Spencer held a thumbs up with a grin on his face and took his phone out to record people booing him.

“I was invited to speak whether you like that or not,” Spencer said.

When Spencer agreed to debate anyone, he was met with a roaring applause.

Students asked him a wide range of questions, such as, what the central tenets of Islam were, what measures the military should take to defend against terrorism and if white men contributed to U.S. terrorism.

Midway through every answer, someone interrupted.

YAF Chairwoman Lynn Sementilli repeatedly asked students to quiet down as they interrupted Spencer while he tried to answer questions.

Before Spencer’s speech, Muslim Student Association held a peaceful sit-in as students gathered on the ground floor of Knox Hall. Roughly 80 students and faculty members showed solidarity for Muslims while some prayed.

“This is our narrative, our voice being stripped from us, and we demand to take it back,” said MSA President Samiha Islam. “Spencer and his followers have never been impacted by Islamophobia, we have. More Muslims have been harmed and killed by ISIS than any other group in the world. We vociferously denounce terrorism at every junction, hundreds of times publicly and privately and declare this is not what Islam represents.”

Kadija Mohammed, a sophomore undecided major, said she was disappointed that the university allowed Spencer to speak.

“I was shocked that there weren’t any moves by the school to stop him from coming, considering he’s banned from the U.K., like you have to be pretty bad to be banned from the U.K., if the queen doesn’t want to see your face, that’s a bad day,” Mohammed said.

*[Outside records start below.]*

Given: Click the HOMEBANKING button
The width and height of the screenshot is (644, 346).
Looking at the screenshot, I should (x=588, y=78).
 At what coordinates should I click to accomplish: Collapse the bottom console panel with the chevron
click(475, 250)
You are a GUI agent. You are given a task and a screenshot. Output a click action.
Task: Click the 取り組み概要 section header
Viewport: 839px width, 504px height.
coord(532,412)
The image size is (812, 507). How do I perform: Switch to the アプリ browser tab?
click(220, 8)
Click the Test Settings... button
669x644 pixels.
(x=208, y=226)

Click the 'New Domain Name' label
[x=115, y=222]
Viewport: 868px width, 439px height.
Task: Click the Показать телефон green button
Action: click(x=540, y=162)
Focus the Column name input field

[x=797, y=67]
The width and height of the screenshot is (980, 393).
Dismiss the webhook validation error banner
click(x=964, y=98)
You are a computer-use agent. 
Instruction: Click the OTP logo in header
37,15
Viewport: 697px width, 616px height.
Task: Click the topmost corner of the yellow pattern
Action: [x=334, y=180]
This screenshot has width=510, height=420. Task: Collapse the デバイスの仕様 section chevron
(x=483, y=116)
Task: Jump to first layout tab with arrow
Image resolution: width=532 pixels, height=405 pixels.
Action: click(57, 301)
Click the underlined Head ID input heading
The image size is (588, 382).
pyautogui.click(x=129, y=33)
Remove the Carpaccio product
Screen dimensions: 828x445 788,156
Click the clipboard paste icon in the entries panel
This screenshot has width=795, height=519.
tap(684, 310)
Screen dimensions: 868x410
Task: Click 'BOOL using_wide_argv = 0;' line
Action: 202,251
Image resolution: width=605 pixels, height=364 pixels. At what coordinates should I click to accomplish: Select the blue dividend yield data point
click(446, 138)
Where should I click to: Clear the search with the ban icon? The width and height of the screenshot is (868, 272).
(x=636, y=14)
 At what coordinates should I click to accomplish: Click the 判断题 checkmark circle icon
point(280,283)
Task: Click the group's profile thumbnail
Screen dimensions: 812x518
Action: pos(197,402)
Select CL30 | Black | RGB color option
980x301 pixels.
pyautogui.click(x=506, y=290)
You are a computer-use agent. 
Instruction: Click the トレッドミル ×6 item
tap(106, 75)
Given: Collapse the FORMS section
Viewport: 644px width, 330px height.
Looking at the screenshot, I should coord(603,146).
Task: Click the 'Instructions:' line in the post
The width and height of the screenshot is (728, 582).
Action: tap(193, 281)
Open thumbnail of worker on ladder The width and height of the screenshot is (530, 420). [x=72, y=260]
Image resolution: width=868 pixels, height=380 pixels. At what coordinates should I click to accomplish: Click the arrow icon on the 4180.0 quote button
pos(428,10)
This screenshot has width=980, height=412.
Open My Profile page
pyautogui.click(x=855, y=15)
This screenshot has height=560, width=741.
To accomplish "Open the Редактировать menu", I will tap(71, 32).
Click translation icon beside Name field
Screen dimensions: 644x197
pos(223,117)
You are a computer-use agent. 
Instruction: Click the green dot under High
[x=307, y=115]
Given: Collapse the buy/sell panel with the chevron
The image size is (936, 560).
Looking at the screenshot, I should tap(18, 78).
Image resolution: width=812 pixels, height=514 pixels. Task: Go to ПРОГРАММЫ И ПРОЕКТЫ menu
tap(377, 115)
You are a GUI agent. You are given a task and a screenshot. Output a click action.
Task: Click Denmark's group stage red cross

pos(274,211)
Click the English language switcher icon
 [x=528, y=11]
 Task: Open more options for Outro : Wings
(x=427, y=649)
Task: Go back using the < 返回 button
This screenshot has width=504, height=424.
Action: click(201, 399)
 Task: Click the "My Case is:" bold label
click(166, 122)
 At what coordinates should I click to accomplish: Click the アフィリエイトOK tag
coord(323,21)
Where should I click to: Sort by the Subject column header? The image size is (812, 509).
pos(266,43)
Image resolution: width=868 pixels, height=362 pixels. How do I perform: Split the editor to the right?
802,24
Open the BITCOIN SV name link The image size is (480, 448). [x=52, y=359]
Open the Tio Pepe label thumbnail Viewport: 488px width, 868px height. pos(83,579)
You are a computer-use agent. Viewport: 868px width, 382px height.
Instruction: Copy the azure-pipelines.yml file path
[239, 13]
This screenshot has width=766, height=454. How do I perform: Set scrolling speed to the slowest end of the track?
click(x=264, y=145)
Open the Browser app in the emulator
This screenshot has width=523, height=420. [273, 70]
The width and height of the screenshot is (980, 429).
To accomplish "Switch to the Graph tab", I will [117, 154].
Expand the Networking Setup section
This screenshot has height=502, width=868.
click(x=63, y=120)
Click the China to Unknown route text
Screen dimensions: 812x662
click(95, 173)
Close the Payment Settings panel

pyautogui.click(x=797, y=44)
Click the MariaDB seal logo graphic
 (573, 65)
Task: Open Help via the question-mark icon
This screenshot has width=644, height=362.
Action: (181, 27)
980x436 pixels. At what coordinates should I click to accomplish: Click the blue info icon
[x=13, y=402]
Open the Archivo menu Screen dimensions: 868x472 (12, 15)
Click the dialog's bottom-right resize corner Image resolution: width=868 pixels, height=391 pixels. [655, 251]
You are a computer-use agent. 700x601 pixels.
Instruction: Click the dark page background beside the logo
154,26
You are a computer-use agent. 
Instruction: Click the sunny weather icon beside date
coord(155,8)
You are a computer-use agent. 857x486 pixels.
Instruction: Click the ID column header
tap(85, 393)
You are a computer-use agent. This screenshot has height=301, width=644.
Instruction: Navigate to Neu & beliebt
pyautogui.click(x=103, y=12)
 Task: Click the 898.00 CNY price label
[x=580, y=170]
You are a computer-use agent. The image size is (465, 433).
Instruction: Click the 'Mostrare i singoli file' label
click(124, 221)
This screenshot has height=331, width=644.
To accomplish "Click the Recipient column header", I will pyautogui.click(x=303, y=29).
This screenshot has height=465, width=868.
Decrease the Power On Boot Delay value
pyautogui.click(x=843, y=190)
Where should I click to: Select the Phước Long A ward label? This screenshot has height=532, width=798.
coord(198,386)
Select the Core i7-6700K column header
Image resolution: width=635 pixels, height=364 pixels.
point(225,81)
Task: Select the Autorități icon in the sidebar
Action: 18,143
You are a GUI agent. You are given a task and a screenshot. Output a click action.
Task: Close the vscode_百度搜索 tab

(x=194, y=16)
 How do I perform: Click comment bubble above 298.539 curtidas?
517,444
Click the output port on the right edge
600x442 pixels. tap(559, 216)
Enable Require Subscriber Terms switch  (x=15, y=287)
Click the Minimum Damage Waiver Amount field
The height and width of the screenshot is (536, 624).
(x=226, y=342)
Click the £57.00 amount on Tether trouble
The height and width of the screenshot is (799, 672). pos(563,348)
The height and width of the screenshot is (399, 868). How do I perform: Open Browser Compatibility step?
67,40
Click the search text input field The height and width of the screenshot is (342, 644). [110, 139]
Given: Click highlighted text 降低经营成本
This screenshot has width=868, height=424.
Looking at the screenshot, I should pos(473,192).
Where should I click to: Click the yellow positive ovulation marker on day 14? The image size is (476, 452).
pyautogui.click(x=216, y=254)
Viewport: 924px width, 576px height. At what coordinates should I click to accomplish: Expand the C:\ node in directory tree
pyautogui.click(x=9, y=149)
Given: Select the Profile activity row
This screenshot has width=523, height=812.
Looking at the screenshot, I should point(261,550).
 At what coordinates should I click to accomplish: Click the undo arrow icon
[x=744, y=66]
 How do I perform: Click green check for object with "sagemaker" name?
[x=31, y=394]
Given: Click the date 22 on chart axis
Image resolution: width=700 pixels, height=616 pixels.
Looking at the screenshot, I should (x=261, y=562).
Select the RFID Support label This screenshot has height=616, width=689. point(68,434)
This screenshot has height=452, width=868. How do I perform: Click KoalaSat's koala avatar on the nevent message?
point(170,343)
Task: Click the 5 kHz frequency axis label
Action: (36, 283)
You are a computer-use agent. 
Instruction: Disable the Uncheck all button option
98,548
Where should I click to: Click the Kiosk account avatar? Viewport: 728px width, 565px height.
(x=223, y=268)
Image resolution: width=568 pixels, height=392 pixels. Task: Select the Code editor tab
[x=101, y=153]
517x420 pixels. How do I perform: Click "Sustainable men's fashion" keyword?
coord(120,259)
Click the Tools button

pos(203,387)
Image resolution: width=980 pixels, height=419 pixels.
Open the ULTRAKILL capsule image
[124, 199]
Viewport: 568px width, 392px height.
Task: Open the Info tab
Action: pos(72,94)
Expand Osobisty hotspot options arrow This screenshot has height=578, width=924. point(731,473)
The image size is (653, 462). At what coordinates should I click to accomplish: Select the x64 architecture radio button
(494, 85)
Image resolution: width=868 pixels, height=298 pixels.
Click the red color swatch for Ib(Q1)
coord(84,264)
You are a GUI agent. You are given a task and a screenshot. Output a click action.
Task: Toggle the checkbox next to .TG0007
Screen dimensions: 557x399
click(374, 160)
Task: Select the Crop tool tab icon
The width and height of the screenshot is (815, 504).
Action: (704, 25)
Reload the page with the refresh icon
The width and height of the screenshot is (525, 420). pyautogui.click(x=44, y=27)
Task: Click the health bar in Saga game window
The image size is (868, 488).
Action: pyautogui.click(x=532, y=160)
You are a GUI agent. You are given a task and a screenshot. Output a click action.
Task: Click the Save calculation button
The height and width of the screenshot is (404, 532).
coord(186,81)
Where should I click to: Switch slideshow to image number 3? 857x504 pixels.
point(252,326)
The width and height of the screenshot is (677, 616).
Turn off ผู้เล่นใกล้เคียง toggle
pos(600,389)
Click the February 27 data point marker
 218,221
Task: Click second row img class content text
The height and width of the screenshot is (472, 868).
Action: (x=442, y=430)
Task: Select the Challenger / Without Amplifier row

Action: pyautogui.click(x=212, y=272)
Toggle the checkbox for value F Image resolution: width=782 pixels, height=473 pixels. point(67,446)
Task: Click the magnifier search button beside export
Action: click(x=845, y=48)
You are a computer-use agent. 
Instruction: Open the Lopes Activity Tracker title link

Spencer spent a large portion of his speech reading from the Quran.

He read a part of Quran about gays and lesbians that referred to them as “adulterers,” and the crowd erupted in boos and cursed at him.

Sementilli said she expected the crowd to ask “tough questions,” but didn’t expect the crowd to impede on the dialogue.

“They are responsible for their own actions obviously we can’t control what anybody does,” she said. “It would have been nice if they would’ve been more respectful to the speaker and participated in a more productive dialogue.”

Both Luciana Sena, a senior legal studies major and Jared Armitage, a junior political science major, feel conservative perspectives aren’t heard on campus.

“It’s kind of an ongoing discussion here with the more conservative or Republican groups on campus that our free speech is often suppressed and I think that we saw that here today by not allowing one side of the discussion to speak,” Sena said.

UPD Chief of Police Gerald Schoenle wished more university staff were present at the event to contain the disruptive crowd of students who were unable to get in. He said the university will try to hold future potentially chaotic events in bigger venues like the Student Union Theater or Alumni Arena.

“Overall, well nobody got hurt, the points were heard on both sides so from that perspective so from that point of view it went OK,” Schoenle said.